I guess there are some books like Tommy Tenney's 'Hadassah', which has historical elements and fiction elements. It's not entirely made up, but it extrapolates and doesn't pretend to be fully historical- It has a "It could have gone something like this..." element to it.

When you blend the two, fiction and history, it has to come under some classification. Although, I think labels tend to confine rather than help people.

Let me explain. When people find out I'm a Christian, they almost ask right off, "Oh...where do you go to church..." Often, they are really saying, "I want to know where you are coming from...if I can trust you...are you in a cult...are you really, really, really saved, or are you a baptised heathen, were you dunked, sprinkled, or held over a fire, so I know if I can convert you- or dare say, write you off???"
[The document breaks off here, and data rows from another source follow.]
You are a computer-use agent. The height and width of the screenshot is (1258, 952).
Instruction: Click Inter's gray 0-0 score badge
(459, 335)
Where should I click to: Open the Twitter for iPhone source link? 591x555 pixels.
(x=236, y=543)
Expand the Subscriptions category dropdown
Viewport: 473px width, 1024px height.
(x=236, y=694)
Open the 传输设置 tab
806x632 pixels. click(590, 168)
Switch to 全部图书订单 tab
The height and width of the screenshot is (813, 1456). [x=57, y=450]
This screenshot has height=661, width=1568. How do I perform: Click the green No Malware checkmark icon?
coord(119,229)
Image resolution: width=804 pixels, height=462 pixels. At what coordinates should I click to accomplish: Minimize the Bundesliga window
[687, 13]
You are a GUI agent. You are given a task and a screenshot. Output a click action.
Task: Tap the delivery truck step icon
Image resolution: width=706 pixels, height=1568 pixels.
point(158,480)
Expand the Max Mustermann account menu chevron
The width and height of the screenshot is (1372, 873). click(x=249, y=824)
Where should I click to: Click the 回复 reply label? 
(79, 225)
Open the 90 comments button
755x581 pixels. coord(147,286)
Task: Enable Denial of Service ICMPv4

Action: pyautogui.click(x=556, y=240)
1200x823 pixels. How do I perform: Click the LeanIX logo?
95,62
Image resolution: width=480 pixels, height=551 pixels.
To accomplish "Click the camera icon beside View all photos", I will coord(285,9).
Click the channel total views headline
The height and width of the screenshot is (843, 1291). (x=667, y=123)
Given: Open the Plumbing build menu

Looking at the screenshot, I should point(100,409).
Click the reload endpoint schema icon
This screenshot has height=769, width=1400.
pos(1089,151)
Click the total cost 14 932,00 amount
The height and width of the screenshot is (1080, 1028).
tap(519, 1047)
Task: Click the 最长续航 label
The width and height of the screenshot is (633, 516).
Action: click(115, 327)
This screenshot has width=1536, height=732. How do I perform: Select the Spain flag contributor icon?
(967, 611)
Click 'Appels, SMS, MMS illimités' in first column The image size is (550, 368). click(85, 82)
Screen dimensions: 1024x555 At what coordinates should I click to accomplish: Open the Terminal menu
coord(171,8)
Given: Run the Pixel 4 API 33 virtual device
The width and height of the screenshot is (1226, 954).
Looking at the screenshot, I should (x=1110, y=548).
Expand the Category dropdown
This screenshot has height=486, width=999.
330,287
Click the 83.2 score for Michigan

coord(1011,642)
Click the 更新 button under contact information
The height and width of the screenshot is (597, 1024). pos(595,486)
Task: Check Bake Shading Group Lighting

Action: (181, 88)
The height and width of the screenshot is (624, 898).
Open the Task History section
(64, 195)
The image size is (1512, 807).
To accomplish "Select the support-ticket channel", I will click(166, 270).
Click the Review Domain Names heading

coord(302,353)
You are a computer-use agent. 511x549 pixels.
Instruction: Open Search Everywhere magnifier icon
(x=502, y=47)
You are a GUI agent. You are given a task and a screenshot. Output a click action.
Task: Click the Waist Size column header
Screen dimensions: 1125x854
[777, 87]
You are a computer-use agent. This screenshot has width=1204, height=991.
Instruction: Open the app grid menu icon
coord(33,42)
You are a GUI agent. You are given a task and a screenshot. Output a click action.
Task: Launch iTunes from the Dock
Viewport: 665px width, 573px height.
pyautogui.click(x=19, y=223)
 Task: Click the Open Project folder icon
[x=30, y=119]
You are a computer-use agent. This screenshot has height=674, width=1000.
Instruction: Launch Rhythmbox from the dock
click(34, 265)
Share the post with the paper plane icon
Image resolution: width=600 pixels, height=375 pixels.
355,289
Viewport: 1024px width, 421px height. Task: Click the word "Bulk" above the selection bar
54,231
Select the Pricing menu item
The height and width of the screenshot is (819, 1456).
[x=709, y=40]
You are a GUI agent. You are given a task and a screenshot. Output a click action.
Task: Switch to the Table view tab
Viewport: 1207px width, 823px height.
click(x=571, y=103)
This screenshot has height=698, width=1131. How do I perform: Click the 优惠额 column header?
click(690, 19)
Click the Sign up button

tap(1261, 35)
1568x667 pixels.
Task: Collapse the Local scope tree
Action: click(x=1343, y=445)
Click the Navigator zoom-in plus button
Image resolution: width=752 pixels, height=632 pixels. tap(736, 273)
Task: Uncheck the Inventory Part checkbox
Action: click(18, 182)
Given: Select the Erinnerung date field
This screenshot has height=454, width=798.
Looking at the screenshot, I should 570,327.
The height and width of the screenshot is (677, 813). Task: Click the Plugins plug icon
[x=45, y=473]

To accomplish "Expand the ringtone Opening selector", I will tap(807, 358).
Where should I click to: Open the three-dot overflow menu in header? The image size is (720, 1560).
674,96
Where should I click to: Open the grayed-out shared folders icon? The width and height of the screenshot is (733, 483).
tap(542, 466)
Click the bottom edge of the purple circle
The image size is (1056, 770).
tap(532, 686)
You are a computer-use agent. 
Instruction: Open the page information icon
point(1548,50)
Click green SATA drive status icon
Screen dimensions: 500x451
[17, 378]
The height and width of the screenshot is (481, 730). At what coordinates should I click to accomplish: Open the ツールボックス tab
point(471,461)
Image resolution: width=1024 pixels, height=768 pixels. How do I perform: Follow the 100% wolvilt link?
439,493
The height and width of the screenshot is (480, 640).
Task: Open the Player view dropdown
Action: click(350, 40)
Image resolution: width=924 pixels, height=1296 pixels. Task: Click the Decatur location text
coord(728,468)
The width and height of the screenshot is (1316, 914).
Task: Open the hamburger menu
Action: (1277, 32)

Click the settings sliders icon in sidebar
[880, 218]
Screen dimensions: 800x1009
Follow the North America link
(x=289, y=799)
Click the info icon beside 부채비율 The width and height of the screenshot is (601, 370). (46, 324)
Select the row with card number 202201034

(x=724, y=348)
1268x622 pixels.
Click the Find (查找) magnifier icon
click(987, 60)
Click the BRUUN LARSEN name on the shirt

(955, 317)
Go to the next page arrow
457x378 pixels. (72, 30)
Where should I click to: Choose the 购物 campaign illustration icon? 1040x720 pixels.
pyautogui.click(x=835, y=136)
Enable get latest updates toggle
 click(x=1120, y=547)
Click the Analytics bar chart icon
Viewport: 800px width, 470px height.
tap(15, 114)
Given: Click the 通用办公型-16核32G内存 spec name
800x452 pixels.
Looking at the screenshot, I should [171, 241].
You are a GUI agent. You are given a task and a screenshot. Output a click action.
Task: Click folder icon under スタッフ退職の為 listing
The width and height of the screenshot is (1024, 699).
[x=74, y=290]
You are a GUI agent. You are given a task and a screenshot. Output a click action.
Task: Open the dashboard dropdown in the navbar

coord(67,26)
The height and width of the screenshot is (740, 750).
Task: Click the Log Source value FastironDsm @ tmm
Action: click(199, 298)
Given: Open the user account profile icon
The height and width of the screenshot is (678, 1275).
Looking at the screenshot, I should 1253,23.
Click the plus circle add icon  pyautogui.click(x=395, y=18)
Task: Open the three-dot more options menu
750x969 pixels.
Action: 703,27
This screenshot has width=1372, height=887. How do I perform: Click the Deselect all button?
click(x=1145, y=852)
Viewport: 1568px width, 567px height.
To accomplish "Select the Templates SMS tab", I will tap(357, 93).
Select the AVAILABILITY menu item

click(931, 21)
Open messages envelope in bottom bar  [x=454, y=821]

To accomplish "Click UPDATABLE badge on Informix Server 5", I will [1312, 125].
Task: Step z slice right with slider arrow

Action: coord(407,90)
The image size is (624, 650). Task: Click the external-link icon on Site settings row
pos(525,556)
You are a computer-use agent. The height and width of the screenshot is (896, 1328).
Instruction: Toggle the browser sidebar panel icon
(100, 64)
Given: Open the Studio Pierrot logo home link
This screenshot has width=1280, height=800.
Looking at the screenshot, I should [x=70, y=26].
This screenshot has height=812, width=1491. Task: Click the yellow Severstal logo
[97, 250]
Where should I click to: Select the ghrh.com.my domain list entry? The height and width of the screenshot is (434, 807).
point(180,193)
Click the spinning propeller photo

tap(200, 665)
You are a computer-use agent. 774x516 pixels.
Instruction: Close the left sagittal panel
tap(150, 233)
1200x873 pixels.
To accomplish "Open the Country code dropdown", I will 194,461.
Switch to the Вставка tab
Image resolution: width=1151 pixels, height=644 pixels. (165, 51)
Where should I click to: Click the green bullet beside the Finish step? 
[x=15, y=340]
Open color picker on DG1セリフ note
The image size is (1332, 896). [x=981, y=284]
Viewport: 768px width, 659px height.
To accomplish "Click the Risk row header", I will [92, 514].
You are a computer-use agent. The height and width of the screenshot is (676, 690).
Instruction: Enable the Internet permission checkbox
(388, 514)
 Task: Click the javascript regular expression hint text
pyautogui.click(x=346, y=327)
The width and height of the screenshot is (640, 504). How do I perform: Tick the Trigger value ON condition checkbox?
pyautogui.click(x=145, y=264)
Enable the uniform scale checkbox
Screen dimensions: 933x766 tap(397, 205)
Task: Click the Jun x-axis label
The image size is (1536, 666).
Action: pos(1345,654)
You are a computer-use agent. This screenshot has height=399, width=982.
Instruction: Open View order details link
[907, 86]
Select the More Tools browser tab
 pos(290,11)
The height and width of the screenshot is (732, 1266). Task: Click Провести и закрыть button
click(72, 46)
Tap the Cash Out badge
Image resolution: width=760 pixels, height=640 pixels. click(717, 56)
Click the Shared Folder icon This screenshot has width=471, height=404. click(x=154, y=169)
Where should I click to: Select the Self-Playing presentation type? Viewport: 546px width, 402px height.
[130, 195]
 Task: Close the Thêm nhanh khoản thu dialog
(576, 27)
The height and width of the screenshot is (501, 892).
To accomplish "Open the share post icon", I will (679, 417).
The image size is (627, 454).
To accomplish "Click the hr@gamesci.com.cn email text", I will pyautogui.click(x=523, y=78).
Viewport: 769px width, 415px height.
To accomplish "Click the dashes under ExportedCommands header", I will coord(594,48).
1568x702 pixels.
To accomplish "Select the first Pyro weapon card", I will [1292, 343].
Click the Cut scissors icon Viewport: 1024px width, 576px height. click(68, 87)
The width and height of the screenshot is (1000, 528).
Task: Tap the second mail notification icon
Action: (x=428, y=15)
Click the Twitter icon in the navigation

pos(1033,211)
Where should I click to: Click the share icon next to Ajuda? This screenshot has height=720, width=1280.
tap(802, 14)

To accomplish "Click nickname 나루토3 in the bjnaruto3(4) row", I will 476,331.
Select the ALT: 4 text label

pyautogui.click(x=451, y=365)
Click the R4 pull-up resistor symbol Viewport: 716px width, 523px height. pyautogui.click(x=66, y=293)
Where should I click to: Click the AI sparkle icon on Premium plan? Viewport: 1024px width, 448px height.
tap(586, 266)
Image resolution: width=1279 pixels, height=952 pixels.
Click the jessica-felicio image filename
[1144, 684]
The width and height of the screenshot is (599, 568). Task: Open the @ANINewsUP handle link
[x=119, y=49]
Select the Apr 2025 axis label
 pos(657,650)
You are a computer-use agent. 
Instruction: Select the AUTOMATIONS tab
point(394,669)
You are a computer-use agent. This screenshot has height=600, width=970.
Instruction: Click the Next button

Sad, but I almost never ask that question for that reason. Once people know that one thing, they assume they can define you and know exactly where you're coming from, where you vote on issues.

So, labels in reality are a lazy man's way of trying to sum up everything and simplify so everyone around has to think less. Still, that's the way of the world, and the market place. They want a quick and easy definition because they will either buy or pass by based on presuming to know what's in the book or what's in the person, from a title, before turning a page or letting us speak.

Nate

Thanks for the reply, Nate. Agreed, we do like to categorize thing--and sometimes to the detriment of the community of interest. But not always. It's a natural tool for learning/comprehending by association. The association could be good or bad, but it's still a tool. It can indeed be the lazy way to make a quick decision as to whether to continue with the subject, that's true. However, I'm not sure it's so negative, especially WRT your example. If you say you're a Christian, you've already tagged yourself. The probing questions can simply be a non-lazy method of ascertaining what you mean by the tag, which is often misapplied. For example, I had a friend many years ago who once opined, "I think everyone is Christian in their own way." Finding out what a person really means by identifying him/herself as a Christian can be important to the future of a relationship--or even just an ensuing conversation--and asking what church/denomination a person attends/claims is just peeling back the first layer of the onion. No snap judgment should be made on the answer to the question, but it's a start. It at least has the potential of pointing the questioner toward a creedal position. Your string of examples of what the person might "really mean" lessens in importance as you travel down the list, but the first ones are kind of important. I'm not sure I'd group them all on an equal plane.

Nateskate said:
...it has to come under some classification.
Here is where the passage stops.